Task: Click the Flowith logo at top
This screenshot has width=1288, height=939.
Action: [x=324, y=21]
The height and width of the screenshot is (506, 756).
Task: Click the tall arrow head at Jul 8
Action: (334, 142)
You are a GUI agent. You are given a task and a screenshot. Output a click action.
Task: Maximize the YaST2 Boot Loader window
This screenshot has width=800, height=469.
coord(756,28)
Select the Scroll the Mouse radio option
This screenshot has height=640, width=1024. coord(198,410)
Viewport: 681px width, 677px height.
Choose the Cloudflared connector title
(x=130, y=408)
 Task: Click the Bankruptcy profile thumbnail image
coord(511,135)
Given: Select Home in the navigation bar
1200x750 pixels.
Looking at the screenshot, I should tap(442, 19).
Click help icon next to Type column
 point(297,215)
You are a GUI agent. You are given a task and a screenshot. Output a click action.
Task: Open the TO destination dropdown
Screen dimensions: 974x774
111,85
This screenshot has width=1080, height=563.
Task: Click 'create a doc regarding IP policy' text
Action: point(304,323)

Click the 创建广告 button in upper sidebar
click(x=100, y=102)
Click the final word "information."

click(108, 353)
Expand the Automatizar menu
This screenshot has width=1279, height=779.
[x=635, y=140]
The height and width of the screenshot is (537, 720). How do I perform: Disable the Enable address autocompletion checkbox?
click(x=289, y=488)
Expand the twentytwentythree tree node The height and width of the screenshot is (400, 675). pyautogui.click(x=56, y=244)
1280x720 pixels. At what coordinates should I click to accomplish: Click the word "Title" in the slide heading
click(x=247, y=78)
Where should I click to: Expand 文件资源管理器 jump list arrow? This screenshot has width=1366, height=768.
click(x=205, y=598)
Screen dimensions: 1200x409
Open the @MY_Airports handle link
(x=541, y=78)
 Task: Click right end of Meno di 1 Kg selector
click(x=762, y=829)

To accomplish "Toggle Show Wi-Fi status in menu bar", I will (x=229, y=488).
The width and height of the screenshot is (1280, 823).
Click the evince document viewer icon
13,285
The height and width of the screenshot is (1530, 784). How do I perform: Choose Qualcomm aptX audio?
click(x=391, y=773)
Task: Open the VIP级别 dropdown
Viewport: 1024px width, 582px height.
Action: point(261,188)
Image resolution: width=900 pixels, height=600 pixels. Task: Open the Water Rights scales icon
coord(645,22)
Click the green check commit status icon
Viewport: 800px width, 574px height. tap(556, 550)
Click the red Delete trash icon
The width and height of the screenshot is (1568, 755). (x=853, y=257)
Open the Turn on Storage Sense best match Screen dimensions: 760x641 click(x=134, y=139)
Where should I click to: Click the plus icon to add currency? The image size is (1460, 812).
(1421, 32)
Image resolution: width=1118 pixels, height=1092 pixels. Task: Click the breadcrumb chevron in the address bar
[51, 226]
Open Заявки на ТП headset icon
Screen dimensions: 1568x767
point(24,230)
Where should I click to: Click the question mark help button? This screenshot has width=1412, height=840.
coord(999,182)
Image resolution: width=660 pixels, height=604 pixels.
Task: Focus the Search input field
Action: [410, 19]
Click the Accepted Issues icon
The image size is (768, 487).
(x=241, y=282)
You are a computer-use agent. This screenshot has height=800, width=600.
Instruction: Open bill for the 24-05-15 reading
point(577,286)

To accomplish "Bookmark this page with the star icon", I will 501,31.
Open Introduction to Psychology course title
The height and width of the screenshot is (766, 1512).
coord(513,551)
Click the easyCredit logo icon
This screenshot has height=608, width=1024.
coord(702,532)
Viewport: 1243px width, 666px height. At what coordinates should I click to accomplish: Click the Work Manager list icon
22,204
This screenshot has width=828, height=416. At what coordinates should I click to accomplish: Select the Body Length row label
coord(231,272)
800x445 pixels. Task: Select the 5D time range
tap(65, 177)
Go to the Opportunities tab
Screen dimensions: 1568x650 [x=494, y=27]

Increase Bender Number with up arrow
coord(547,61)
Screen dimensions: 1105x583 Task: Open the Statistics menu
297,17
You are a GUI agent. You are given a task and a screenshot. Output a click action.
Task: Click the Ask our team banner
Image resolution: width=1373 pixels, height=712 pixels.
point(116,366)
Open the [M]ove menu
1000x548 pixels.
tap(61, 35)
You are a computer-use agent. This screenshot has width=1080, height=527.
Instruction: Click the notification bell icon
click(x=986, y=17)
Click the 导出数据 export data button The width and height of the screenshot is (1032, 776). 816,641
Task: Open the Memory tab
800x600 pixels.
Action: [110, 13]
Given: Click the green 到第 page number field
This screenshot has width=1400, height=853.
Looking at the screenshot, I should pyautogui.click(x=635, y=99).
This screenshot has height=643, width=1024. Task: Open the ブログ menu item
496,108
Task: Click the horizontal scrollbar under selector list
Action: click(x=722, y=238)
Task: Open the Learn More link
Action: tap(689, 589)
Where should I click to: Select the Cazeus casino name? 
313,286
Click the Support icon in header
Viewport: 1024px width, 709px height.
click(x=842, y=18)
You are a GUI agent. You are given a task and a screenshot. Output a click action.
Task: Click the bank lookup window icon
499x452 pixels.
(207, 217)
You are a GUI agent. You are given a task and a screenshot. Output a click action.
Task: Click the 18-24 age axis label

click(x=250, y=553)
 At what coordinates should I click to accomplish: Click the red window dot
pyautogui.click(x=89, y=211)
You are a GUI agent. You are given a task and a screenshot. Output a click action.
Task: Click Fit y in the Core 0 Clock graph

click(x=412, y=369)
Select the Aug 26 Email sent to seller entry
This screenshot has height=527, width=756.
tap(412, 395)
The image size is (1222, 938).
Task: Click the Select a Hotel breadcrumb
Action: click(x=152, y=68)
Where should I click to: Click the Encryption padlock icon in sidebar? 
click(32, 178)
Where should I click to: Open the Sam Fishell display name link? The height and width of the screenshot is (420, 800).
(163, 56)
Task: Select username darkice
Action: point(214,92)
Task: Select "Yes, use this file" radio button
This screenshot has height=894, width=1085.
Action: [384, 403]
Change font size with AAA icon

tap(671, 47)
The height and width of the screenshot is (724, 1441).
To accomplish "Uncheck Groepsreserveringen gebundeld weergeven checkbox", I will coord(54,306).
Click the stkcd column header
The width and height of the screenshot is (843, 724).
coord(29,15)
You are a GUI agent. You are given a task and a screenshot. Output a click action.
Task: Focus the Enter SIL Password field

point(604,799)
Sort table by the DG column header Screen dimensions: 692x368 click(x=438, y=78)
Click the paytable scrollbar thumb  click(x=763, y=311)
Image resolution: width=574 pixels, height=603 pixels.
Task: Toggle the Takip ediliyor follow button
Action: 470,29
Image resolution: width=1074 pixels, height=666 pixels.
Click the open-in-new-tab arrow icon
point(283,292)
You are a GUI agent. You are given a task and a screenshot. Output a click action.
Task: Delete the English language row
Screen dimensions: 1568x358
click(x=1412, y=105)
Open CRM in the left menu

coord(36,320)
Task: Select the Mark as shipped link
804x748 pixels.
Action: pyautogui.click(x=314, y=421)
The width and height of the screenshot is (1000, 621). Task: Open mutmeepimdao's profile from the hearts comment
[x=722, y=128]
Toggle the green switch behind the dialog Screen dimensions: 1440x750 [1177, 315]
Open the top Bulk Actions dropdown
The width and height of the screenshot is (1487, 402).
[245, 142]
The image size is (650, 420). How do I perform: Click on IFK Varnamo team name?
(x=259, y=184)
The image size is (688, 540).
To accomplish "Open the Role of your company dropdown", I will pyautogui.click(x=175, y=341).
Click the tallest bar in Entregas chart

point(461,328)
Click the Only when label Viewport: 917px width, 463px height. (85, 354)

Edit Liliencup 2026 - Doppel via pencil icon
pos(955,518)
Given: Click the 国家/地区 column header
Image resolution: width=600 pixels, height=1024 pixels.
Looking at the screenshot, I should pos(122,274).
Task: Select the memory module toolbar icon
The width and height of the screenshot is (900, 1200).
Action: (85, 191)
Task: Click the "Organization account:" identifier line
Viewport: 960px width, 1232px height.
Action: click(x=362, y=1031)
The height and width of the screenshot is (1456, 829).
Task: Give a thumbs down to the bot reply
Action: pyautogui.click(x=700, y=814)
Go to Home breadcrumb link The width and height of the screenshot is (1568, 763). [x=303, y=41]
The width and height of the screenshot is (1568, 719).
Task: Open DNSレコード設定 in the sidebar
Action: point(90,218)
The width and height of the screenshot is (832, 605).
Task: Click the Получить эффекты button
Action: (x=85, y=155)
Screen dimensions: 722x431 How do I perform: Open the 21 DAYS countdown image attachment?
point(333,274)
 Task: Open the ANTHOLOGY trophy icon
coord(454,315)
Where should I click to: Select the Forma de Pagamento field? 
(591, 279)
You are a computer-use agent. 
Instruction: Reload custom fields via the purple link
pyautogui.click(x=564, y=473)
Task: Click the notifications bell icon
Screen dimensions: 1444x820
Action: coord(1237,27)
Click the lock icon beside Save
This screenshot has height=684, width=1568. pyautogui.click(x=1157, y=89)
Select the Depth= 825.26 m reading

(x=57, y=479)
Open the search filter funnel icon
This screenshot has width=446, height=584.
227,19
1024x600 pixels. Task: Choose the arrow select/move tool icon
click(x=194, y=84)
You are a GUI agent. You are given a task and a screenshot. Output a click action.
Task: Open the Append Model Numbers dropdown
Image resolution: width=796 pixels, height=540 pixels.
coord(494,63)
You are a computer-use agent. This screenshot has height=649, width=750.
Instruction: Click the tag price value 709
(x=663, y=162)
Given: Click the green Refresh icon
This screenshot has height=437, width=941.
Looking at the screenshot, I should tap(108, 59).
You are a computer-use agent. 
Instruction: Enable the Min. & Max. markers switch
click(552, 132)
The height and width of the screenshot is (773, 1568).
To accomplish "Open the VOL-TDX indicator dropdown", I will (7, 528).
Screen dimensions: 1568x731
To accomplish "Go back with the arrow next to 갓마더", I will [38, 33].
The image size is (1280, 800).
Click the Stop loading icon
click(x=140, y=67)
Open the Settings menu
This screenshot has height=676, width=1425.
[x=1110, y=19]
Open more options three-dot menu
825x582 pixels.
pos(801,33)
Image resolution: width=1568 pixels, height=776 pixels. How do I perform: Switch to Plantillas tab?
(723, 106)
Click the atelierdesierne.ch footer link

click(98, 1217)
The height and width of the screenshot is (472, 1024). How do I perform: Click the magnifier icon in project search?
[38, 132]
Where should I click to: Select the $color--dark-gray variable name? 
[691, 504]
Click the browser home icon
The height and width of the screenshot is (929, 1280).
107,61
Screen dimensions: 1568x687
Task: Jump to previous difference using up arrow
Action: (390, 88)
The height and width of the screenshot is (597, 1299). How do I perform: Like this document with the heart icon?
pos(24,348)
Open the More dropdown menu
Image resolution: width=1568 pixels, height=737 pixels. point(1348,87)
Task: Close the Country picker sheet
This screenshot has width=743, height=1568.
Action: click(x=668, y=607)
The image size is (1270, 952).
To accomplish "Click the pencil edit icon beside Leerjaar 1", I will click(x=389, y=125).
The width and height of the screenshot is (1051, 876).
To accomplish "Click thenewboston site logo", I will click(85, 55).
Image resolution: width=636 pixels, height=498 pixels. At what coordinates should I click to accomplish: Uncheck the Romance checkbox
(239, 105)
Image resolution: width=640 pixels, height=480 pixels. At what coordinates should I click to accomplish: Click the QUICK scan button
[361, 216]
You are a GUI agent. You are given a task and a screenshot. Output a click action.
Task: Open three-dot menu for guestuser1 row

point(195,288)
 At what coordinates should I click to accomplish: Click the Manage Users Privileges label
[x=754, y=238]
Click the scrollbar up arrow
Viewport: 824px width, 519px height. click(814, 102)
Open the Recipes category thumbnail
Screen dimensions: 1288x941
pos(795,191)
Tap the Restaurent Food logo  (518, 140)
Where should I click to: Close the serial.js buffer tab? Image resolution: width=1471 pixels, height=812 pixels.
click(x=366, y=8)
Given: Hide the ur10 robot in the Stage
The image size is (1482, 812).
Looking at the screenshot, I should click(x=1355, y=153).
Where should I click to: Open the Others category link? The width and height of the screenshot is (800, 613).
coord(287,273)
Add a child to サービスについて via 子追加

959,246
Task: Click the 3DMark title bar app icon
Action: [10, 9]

::::::

What to do — Copy all lines from the material that include "computer".

Solution to this problem —
You are a computer-use agent. This screenshot has height=800, width=600.
You are a computer-use agent. This screenshot has width=1080, height=527.
You are a computer-use agent. 
You are a computer-use agent. This screenshot has height=649, width=750.
You are a computer-use agent. 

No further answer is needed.